- _Written instruction A_
In the forum post below about tuning PostgreSQL, why is max_connections set to 15?

- _Text provided_

————————

Hello

I'm running pgsql 8.1.11 (from debian stable) on a server with 16GB RAM
(Linux helios 2.6.18-6-amd64 #1 SMP Tue Aug 19 04:30:56 UTC 2008 x86_64
GNU/Linux).
I have a table "tickets" with 1 000 000 insert by month ( ~2600 each 2hours
) (for the moment 13000000 rows for 5GB )
and i have to extract statistics ( number of calls, number of calls less
than X seconds, number of news calles, number of calls from the new
callers, ...)



1°) The server will handle max 15 queries at a time.
So this is my postgresql.conf

max_connections = 15
shared_buffers = 995600 # ~1Go
temp_buffers = 1000
work_mem = 512000 # ~512Ko
maintenance_work_mem = 1048576 # 1Mo

max_fsm_pages = 41522880 # ~40Mo
max_fsm_relations = 8000
checkpoint_segments = 10
checkpoint_timeout = 3600
effective_cache_size = 13958643712 # 13Go

stats_start_collector = on
stats_command_string = on
stats_block_level = on
stats_row_level = on
autovacuum = off

How can i optimize the configuration?




2°) My queries look like
SELECT tday AS n,
COUNT(DISTINCT(a.appelant)) AS new_callers,
COUNT(a.appelant) AS new_calls
FROM cirpacks.tickets AS a
WHERE LENGTH(a.appelant) > 4
AND a.service_id IN ( 95, 224, 35, 18 )
AND a.exploitant_id = 66
AND a.tyear = 2008
AND a.tmonth = 08
AND EXISTS ( SELECT 1 FROM cirpacks.clients AS b WHERE b.appelant =
a.appelant AND b.service_id IN ( 95, 224, 35, 18 ) AND b.heberge_id = 66
HAVING to_char(MIN(b.premier_appel), 'YYYYMMDD') = to_char(a.date,
'YYYYMMDD') )

————————

- _Stored data_
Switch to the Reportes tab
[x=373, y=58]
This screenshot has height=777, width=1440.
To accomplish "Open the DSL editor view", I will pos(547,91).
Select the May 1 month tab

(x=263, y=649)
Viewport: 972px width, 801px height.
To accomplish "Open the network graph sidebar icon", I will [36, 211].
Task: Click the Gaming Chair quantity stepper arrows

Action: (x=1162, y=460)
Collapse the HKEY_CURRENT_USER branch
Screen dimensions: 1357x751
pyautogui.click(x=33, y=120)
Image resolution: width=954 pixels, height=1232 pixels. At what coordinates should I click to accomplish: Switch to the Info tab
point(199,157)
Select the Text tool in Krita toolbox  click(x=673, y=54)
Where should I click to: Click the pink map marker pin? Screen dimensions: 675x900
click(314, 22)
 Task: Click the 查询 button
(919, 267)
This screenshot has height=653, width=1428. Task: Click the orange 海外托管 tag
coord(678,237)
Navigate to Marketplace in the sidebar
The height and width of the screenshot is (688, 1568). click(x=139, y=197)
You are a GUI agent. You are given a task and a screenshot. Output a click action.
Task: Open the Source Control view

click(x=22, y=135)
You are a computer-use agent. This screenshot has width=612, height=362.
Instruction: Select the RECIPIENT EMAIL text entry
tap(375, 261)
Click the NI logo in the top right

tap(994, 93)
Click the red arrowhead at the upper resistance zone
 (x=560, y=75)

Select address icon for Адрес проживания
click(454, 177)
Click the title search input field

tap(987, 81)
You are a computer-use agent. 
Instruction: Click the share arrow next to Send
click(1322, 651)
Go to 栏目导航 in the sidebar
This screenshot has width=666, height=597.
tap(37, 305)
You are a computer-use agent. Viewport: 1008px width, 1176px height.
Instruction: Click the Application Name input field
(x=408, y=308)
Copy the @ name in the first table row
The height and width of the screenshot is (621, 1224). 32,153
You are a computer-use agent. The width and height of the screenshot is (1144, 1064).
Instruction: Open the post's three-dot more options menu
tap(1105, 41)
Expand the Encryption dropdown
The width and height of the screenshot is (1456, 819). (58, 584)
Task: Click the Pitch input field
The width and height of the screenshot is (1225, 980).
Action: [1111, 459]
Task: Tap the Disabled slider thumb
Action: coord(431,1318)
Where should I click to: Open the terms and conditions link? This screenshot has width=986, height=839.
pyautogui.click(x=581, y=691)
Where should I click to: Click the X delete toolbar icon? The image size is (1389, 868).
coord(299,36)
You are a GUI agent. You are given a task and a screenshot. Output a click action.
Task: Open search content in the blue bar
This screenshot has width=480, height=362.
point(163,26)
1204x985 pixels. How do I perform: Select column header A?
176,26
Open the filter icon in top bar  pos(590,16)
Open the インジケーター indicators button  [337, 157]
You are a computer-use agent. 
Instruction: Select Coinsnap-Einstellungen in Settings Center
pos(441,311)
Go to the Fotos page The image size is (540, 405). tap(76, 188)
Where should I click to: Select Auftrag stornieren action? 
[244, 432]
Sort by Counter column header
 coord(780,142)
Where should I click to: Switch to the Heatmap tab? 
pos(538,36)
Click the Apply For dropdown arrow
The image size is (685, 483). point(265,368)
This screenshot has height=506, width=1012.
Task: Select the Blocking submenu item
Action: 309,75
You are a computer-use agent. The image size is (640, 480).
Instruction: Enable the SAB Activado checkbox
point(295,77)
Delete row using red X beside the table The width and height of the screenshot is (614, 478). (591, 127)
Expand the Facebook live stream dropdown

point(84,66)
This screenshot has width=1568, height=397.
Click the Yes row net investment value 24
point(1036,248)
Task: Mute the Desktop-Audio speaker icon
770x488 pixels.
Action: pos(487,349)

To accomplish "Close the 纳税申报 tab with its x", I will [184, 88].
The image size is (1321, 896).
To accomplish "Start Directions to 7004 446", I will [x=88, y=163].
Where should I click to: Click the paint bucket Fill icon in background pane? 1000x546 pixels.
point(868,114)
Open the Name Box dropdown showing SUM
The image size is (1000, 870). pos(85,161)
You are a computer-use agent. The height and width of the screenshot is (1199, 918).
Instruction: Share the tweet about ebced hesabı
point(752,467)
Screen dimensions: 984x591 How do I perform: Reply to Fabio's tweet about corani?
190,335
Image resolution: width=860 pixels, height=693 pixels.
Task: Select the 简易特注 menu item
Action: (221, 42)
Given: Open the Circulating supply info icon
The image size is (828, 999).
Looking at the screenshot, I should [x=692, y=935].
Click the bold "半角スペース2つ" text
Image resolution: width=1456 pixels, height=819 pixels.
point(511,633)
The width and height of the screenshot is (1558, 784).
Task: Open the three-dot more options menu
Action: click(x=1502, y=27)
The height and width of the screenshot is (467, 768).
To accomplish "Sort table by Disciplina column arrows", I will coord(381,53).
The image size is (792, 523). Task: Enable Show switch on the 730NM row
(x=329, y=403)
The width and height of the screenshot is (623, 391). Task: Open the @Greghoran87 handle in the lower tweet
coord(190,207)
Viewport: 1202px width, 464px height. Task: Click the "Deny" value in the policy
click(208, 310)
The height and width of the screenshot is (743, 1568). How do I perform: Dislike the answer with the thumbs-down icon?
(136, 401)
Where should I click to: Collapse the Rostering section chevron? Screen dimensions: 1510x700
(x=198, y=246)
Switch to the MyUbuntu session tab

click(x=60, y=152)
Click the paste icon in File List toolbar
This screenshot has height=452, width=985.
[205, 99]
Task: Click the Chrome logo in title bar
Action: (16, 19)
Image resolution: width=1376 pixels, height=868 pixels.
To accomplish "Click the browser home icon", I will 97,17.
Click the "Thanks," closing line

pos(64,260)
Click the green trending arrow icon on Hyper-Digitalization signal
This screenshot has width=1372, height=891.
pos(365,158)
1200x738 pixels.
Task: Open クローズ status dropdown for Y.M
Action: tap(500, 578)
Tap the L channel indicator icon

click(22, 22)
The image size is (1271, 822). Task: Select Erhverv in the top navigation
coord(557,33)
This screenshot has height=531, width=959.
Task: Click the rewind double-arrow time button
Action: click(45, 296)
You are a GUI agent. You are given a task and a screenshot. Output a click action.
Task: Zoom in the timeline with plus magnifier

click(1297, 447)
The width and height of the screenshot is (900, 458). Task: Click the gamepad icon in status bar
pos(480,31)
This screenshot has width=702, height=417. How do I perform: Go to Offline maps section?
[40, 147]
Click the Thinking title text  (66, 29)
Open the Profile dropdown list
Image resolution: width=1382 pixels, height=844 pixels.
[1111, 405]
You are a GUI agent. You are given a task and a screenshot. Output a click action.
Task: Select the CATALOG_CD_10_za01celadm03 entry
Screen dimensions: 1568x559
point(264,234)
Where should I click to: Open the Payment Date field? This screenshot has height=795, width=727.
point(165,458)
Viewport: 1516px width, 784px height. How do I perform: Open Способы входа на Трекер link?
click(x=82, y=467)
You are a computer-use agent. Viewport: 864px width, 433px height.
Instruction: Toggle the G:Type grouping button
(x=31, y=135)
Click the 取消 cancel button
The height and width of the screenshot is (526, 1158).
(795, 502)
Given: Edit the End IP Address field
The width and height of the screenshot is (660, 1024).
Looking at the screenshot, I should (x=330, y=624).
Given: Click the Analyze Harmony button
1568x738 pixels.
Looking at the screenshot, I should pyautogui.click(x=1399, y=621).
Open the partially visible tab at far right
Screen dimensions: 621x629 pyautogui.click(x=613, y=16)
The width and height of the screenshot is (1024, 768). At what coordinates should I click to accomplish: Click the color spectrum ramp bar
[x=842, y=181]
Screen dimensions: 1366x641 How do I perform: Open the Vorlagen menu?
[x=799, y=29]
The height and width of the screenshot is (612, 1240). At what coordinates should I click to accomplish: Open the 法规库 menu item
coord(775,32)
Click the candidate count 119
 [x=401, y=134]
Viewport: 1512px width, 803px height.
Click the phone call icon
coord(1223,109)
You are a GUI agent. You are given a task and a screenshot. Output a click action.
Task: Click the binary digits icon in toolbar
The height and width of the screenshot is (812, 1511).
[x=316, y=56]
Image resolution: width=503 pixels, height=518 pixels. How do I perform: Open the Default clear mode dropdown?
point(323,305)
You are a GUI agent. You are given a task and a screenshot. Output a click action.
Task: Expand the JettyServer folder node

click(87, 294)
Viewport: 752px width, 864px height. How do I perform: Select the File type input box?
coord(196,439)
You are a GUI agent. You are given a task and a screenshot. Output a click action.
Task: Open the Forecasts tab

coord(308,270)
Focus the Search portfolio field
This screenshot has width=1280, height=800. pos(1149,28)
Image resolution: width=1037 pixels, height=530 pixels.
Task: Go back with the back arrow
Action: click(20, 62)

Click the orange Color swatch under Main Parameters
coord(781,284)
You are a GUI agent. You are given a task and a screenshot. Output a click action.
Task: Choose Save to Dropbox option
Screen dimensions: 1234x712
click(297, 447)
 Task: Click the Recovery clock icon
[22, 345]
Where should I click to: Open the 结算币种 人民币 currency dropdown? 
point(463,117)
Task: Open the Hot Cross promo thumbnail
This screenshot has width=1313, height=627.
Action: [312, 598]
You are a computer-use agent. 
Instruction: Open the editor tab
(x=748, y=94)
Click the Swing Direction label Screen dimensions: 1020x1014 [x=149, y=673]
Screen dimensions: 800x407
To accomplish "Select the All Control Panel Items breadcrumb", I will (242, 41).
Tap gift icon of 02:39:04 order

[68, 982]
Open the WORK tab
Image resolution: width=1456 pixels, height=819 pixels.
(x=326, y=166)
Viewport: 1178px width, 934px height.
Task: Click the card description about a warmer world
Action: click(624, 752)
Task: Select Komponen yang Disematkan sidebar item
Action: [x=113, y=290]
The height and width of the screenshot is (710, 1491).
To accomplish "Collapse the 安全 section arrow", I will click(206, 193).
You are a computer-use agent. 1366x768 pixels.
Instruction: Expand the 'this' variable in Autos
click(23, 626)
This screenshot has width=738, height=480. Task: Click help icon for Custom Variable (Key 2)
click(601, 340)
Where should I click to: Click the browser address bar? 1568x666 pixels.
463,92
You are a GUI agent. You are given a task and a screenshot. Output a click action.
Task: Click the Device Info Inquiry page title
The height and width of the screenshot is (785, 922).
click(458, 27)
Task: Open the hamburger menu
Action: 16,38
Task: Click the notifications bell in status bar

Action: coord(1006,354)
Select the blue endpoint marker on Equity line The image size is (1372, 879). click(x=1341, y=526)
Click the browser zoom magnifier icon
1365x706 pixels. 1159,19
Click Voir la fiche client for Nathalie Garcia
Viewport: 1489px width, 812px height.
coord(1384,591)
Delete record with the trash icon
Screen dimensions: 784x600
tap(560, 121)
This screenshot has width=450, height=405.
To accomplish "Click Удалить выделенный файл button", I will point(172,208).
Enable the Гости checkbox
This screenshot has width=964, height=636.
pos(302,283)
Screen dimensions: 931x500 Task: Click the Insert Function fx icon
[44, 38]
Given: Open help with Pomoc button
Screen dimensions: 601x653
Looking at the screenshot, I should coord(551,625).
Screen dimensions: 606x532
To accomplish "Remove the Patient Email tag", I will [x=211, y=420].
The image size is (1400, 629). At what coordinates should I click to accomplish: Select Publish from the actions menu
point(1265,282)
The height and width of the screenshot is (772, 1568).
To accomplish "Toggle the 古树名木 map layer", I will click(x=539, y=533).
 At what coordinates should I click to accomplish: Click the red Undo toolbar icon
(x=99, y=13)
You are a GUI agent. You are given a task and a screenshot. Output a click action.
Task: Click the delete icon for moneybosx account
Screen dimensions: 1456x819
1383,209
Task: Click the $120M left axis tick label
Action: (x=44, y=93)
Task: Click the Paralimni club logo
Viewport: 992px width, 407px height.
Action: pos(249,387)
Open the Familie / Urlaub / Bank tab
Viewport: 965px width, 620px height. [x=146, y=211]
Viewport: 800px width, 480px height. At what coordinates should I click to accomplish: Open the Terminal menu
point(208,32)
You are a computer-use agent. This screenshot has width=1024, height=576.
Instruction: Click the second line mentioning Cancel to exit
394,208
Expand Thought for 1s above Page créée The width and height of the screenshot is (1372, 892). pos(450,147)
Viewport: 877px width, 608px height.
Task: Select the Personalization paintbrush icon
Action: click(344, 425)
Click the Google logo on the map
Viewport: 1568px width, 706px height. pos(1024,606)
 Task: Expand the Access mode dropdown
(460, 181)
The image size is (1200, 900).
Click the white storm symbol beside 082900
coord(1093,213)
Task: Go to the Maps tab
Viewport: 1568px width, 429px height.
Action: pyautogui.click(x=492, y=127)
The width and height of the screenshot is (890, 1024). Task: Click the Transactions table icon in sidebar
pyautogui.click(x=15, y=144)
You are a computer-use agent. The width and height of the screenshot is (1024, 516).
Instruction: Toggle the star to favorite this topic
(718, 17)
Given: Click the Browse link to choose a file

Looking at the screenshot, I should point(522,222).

————————

- _Written instruction B_
List every line in the rows above that contains the string "mode". Case counts.

- _Response A_
The poster set max_connections to 15 because the server will handle at most 15 queries at a time.

- _Response B_
Image resolution: width=503 pixels, height=518 pixels. How do I perform: Open the Default clear mode dropdown?
 Task: Expand the Access mode dropdown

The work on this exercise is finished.